Possedere uno Schmidt Eightvoice è il sogno di molti appassionati di sintetizzatori, ma con un prezzo intorno ai 25.000 dollari è uno strumento riservato a pochissimi. Ora però le cose stanno per cambiare: grazie alla collaborazione tra Schmidt e UJAM nascerà Schmidt Vi, una versione virtuale del celebre super synth analogico pronta ad arrivare direttamente nelle DAW.
E insieme a lui arriverà anche un misterioso strumento chiamato deck.
Schmidt Vi porta il suono dell’Eightvoice nel software
I sintetizzatori hardware di fascia alta hanno raggiunto cifre impressionanti negli ultimi anni. Strumenti come il Moog Minimoog, il Groove Synthesis 3rd Wave o il KORG PS-3300 richiedono già investimenti importanti, ma il Schmidt Eightvoice gioca in una categoria tutta sua.
Parliamo infatti di un sintetizzatore artigianale venduto intorno ai 25.000 dollari, costruito come uno strumento premium senza compromessi.
La buona notizia è che presto sarà possibile accedere a quel sound senza dover affrontare una spesa folle. Schmidt ha annunciato una partnership con UJAM per sviluppare Schmidt Vi, un plugin che, secondo l’azienda, sarà “sonicamente all’altezza dell’hardware originale”.

Un progetto nato dopo oltre un anno di sviluppo
Secondo quanto dichiarato da Schmidt, il progetto è già in lavorazione da oltre un anno.
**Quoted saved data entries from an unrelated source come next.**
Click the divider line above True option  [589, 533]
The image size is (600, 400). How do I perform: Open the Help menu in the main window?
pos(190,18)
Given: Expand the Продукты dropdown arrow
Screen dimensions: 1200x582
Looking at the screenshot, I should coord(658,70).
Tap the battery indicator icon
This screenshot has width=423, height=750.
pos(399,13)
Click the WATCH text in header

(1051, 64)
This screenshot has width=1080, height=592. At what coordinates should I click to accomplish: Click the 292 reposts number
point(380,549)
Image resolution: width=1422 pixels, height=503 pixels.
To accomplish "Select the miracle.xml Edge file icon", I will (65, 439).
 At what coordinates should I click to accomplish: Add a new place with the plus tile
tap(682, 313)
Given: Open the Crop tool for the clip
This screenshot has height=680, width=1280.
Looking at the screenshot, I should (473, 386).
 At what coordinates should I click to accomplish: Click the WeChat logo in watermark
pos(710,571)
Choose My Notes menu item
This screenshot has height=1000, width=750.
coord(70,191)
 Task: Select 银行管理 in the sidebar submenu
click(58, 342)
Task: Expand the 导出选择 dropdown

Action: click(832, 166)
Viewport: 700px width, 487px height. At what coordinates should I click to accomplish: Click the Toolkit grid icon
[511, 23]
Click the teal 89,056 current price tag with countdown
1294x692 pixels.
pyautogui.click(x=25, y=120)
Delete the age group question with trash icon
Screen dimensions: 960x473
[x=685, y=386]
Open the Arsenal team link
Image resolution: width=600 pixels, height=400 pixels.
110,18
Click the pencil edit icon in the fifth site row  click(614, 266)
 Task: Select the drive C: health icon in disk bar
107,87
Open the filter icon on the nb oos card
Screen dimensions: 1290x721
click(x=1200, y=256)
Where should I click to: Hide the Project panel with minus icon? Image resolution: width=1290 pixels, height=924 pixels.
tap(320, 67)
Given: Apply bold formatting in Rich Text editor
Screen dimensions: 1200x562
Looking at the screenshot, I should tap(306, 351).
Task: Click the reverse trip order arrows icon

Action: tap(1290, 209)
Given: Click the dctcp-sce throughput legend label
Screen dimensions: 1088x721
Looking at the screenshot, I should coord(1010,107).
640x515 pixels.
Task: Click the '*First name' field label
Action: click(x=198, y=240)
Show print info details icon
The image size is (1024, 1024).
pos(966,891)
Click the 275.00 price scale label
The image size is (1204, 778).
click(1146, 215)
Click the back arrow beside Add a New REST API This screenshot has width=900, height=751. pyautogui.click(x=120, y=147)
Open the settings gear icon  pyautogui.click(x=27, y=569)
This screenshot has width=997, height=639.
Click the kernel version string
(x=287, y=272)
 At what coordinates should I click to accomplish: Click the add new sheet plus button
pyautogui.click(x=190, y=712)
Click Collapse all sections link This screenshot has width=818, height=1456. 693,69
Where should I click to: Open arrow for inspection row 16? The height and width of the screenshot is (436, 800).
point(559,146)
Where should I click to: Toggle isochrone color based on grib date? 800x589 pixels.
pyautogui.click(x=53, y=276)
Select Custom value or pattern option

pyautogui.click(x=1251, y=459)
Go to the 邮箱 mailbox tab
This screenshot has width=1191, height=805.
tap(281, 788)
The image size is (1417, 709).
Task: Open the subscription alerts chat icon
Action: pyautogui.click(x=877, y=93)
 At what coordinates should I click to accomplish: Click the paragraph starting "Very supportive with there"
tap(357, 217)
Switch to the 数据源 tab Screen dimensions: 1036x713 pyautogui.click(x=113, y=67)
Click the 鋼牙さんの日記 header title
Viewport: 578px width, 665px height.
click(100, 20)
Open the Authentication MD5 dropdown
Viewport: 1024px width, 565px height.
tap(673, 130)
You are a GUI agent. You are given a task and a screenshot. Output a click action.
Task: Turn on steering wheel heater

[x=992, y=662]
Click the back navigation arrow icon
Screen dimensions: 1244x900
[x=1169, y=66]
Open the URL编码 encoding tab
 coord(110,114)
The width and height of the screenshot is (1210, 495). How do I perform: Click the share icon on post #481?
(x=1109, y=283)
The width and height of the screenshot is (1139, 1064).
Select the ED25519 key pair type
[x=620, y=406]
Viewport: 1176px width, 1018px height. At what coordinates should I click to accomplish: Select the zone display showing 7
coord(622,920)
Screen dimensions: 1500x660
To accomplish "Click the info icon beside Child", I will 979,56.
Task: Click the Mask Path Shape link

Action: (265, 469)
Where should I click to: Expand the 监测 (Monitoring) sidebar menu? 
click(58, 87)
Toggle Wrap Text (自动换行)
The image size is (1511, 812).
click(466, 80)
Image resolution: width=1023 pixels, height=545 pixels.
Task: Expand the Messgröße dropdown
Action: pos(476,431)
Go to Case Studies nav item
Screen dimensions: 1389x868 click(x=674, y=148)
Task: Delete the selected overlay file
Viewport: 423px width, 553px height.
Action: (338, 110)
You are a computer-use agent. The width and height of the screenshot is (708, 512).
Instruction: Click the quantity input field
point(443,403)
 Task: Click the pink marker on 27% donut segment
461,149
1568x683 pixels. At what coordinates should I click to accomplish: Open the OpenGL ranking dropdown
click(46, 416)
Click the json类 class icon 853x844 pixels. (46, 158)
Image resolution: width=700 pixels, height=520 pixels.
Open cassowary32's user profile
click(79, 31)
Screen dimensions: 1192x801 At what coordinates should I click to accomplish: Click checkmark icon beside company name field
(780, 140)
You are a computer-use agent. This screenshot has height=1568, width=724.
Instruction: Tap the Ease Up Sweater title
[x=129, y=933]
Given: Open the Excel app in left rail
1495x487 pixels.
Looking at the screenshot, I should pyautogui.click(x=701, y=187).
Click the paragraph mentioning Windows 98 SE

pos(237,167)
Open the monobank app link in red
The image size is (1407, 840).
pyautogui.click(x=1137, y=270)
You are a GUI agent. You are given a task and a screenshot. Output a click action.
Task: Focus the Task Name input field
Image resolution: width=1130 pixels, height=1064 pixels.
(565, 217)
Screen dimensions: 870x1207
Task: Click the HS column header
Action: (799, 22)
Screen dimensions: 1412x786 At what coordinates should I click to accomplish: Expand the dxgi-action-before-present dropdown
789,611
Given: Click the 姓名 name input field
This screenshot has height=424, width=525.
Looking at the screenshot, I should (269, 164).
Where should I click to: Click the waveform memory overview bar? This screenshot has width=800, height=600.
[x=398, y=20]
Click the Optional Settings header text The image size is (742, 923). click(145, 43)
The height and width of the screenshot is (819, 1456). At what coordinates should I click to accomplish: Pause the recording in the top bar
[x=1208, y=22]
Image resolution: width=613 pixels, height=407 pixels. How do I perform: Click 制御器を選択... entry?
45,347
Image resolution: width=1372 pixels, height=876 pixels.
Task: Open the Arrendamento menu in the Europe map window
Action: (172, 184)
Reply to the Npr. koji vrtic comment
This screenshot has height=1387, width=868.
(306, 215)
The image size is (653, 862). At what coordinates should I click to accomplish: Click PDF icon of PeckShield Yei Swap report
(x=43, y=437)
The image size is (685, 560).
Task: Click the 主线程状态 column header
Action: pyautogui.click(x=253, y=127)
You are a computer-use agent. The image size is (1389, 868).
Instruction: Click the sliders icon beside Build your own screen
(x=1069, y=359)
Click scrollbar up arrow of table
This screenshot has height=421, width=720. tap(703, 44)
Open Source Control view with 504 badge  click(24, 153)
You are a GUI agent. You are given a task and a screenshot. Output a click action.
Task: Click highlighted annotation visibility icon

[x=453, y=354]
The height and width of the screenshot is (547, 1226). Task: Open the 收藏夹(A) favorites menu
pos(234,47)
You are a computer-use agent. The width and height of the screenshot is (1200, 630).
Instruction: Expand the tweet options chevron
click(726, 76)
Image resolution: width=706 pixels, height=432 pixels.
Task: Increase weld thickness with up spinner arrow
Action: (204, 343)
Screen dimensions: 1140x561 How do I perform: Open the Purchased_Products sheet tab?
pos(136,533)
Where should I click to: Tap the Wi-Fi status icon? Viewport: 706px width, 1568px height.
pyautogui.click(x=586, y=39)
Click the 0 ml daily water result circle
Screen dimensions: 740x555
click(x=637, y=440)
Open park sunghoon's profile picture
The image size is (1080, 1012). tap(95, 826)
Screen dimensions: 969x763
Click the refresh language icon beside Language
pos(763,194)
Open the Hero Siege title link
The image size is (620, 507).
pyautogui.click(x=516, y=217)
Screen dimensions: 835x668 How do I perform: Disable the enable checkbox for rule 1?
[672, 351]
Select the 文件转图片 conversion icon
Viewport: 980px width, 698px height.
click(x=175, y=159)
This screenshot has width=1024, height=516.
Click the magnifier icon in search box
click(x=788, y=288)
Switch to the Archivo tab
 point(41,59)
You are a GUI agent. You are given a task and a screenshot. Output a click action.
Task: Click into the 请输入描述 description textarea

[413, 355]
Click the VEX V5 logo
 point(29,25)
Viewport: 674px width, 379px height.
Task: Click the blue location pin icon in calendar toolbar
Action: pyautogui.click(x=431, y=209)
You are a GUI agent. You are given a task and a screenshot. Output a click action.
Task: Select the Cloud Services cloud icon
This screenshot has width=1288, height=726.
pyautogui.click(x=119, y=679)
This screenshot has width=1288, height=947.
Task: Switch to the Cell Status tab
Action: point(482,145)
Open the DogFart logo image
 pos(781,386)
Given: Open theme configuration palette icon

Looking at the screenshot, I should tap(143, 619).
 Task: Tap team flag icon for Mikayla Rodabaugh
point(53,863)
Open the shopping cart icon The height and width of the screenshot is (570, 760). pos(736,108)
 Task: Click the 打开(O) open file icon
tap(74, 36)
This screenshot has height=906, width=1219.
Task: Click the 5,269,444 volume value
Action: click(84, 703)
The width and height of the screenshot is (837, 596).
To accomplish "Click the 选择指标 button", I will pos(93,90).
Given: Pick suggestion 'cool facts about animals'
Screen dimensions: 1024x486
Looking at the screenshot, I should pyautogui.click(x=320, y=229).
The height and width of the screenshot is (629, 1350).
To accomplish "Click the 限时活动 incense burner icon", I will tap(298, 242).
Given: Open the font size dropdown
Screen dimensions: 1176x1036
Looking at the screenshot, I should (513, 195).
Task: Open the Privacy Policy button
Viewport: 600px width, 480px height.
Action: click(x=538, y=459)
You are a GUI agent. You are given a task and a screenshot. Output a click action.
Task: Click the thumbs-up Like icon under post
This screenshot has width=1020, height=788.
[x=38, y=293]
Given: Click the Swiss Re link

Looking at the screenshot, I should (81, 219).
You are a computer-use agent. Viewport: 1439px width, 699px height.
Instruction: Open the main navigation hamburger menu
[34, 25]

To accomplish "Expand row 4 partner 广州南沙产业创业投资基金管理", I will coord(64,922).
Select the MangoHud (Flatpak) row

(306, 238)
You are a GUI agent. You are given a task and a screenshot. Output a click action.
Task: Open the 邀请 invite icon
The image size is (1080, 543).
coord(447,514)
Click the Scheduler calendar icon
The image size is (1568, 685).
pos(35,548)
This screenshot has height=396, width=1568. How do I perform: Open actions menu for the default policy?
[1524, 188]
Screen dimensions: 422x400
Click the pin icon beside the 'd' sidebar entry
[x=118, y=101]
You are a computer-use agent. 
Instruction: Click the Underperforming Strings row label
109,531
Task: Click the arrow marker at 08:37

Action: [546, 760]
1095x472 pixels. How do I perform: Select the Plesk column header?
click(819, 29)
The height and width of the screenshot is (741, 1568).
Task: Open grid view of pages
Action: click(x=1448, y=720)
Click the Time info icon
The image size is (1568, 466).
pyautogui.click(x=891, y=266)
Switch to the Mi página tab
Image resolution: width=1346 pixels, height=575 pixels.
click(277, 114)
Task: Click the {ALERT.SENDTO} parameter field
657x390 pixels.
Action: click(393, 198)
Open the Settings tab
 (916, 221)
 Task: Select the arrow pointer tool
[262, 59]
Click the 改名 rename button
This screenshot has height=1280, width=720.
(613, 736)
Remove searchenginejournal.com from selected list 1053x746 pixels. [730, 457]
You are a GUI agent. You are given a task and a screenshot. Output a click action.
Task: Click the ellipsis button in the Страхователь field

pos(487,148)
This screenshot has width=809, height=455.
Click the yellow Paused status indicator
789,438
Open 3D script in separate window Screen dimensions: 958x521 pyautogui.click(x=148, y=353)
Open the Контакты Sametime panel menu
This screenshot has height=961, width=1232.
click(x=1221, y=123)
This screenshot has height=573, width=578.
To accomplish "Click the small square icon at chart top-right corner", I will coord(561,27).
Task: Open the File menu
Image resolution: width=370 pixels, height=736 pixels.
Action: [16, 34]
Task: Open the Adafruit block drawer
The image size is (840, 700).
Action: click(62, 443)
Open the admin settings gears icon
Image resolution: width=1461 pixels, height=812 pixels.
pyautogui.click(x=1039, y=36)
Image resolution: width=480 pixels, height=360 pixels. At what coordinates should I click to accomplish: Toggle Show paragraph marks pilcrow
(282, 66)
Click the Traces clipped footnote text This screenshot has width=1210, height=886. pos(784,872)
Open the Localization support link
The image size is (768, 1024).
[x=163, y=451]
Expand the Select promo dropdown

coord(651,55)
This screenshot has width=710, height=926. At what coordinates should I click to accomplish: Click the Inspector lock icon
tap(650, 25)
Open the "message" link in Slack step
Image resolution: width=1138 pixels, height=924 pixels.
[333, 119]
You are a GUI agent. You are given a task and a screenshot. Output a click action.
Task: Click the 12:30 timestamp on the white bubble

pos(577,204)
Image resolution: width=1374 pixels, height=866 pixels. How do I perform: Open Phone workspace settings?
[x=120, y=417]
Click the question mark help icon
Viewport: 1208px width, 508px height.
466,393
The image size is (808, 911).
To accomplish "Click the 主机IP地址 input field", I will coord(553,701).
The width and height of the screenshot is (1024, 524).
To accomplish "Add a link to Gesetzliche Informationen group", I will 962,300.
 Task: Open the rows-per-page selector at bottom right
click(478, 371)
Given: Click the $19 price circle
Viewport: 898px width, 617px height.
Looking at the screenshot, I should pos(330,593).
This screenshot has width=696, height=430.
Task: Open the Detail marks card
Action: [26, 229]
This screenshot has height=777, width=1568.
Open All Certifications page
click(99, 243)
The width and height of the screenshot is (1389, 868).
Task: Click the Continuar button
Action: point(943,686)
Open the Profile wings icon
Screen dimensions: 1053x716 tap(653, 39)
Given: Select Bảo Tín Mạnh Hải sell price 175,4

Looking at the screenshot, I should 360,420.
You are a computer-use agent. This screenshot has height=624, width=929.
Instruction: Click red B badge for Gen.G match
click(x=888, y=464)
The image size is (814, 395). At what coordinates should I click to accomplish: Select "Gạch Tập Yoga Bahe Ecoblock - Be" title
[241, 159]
“Il leggendario sintetizzatore Schmidt è sul mercato da ormai 12 anni ed è utilizzato da molti musicisti e studi importanti,” spiega l’azienda. “Dopo un anno di sviluppo siamo entusiasti di presentare Schmidt Vi, il sintetizzatore Schmidt in formato plugin digitale, al Superbooth 26.”
Per molti produttori e sound designer potrebbe essere la prima vera occasione per accedere all’architettura sonora del celebre Eightvoice.
Cosa ricrea esattamente Schmidt Vi
Il plugin sarà basato sullo Schmidt Eightvoice, un sintetizzatore polifonico a otto voci con modalità unison e multitimbrica costruito interamente con circuiteria discreta.
L’hardware originale utilizza un percorso audio completamente analogico con controllo digitale, dettaglio che naturalmente perde importanza nel passaggio al formato software ma che contribuisce al carattere sonoro dello strumento.
Un’architettura estremamente complessa
Dal punto di vista tecnico, lo Schmidt Eightvoice offre una struttura decisamente impressionante.
Ogni voce include quattro oscillatori, due percorsi di segnale paralleli e sezioni filtro particolarmente elaborate. Tra queste troviamo un filtro Ladder in stile Moog da 24 dB e due filtri multimode da 12 dB.
È presente inoltre un terzo VCF insieme a numerose sorgenti di modulazione, comprese LFO, envelope e generatori ramp.
Schmidt descrive il sistema in questo modo:
“Ogni sezione dispone di LFO e/o envelope dedicati. Nessuna modulation matrix necessaria, pur mantenendo una flessibilità paragonabile a quella di un sistema modulare completo.”
Come sarà il plugin sviluppato con UJAM?
Al momento Schmidt non ha ancora mostrato molti dettagli sul funzionamento del plugin, ma la collaborazione con UJAM sta già facendo discutere.
L’azienda è infatti conosciuta soprattutto per strumenti virtuali basati su campioni, anche se nella linea Usynth utilizza tecnologie di sintesi virtual analog.
Proprio per questo è possibile che Schmidt Vi adotti un approccio ibrido, combinando campioni audio e modellazione virtual analog per ricreare il carattere dell’hardware originale.
Arriva anche deck, il misterioso player basato su Schmidt
Accanto a Schmidt Vi è stato annunciato anche deck, uno strumento virtuale di cui si sa ancora pochissimo.
Secondo le prime informazioni, permetterà di suonare timbri creati sullo Schmidt attraverso controlli semplici in stile Minimoog. Tutto lascia pensare a un player basato su sample, ambito in cui UJAM ha già molta esperienza.
L’approccio ricorda infatti progetti come il Bob Moog Foundation Vox Humana pubblicato dall’azienda lo scorso anno.
Va inoltre precisato che, nonostante l’immagine promozionale possa suggerire il contrario, deck non sarà uno strumento hardware fisico.
Disponibilità e formati supportati
Sia Schmidt Vi sia deck saranno disponibili a metà del 2026 nei formati VST3, AU e AAX.
Per ora non sono stati annunciati i prezzi ufficiali, ma è difficile immaginare cifre anche solo lontanamente vicine ai 25.000 dollari richiesti per l’hardware originale.